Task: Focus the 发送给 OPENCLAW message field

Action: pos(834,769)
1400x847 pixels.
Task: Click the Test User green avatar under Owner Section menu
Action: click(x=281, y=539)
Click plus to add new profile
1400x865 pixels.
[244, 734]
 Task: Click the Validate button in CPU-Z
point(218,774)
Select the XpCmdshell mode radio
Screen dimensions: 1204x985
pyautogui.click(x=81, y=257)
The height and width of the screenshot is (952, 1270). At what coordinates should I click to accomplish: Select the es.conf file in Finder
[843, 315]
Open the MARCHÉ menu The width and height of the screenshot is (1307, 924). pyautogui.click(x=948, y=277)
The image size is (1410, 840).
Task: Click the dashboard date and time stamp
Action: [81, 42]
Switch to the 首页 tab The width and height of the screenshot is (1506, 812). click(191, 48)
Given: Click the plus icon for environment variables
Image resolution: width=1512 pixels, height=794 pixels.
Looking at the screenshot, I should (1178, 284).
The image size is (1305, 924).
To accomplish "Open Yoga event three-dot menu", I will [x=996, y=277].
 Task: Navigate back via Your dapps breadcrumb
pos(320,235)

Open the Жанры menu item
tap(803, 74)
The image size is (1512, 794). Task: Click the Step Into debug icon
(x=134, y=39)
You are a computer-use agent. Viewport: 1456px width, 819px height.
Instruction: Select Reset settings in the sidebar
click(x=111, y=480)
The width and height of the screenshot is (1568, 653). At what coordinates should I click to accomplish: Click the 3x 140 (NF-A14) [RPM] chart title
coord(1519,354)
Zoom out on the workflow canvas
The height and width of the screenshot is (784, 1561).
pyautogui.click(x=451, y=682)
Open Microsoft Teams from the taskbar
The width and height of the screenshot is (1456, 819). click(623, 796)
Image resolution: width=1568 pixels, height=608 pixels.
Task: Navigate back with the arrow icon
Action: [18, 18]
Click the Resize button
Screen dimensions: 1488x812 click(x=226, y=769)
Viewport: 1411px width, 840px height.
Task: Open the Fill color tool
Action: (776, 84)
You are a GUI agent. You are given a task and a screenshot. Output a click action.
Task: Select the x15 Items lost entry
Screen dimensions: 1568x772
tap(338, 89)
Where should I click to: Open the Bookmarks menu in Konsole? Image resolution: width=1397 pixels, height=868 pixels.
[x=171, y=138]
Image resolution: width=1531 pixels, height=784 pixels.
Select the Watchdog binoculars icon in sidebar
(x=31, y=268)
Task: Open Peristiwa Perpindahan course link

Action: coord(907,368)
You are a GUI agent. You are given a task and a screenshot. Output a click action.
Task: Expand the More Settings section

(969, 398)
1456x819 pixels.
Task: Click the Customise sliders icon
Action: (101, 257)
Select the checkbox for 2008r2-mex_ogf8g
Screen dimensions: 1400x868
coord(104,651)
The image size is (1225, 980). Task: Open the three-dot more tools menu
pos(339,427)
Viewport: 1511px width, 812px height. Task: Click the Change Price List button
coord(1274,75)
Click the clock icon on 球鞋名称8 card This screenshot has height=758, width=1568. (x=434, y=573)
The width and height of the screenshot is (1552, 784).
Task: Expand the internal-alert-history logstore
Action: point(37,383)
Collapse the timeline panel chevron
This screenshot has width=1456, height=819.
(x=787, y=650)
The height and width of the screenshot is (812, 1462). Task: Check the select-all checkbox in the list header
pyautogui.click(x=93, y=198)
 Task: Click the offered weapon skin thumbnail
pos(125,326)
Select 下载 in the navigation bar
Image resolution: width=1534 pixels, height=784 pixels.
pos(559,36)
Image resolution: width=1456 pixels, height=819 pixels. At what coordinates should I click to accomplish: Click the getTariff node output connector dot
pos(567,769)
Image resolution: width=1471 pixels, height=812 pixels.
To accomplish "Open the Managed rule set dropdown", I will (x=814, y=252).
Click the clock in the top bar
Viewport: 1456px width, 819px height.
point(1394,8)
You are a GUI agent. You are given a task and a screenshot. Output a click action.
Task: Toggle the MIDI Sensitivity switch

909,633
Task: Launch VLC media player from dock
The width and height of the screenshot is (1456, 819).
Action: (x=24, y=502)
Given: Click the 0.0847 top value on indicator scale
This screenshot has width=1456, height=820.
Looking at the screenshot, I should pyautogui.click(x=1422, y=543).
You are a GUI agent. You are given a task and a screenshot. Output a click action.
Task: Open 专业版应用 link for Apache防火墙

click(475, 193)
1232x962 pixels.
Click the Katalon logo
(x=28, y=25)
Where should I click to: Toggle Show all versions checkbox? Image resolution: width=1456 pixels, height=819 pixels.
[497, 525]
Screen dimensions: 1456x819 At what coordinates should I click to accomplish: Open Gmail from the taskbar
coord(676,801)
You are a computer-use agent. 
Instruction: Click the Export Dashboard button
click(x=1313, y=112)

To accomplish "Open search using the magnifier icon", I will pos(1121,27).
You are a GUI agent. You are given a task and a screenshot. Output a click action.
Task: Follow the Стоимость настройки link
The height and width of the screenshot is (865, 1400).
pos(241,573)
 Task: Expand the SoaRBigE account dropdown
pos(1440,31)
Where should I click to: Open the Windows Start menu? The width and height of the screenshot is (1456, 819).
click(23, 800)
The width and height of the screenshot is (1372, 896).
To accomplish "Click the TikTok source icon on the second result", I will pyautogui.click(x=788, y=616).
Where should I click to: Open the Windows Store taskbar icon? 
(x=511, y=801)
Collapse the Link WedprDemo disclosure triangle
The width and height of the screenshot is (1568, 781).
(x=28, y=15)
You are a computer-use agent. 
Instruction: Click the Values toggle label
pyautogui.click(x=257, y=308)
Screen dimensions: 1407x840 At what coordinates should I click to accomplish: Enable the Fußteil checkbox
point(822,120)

^^^^^^^^

PROBLEM DETAILS | Output nothing but the lines from the one containing "Where should I click to: Toggle" to the end of the listing, both of those included, exactly as given.

SOLUTION TO THE PROBLEM |
Where should I click to: Toggle Show all versions checkbox? Image resolution: width=1456 pixels, height=819 pixels.
[497, 525]
Screen dimensions: 1456x819 At what coordinates should I click to accomplish: Open Gmail from the taskbar
coord(676,801)
You are a computer-use agent. 
Instruction: Click the Export Dashboard button
click(x=1313, y=112)

To accomplish "Open search using the magnifier icon", I will pos(1121,27).
You are a GUI agent. You are given a task and a screenshot. Output a click action.
Task: Follow the Стоимость настройки link
The height and width of the screenshot is (865, 1400).
pos(241,573)
 Task: Expand the SoaRBigE account dropdown
pos(1440,31)
Where should I click to: Open the Windows Start menu? The width and height of the screenshot is (1456, 819).
click(23, 800)
The width and height of the screenshot is (1372, 896).
To accomplish "Click the TikTok source icon on the second result", I will pyautogui.click(x=788, y=616).
Where should I click to: Open the Windows Store taskbar icon? 
(x=511, y=801)
Collapse the Link WedprDemo disclosure triangle
The width and height of the screenshot is (1568, 781).
(x=28, y=15)
You are a computer-use agent. 
Instruction: Click the Values toggle label
pyautogui.click(x=257, y=308)
Screen dimensions: 1407x840 At what coordinates should I click to accomplish: Enable the Fußteil checkbox
point(822,120)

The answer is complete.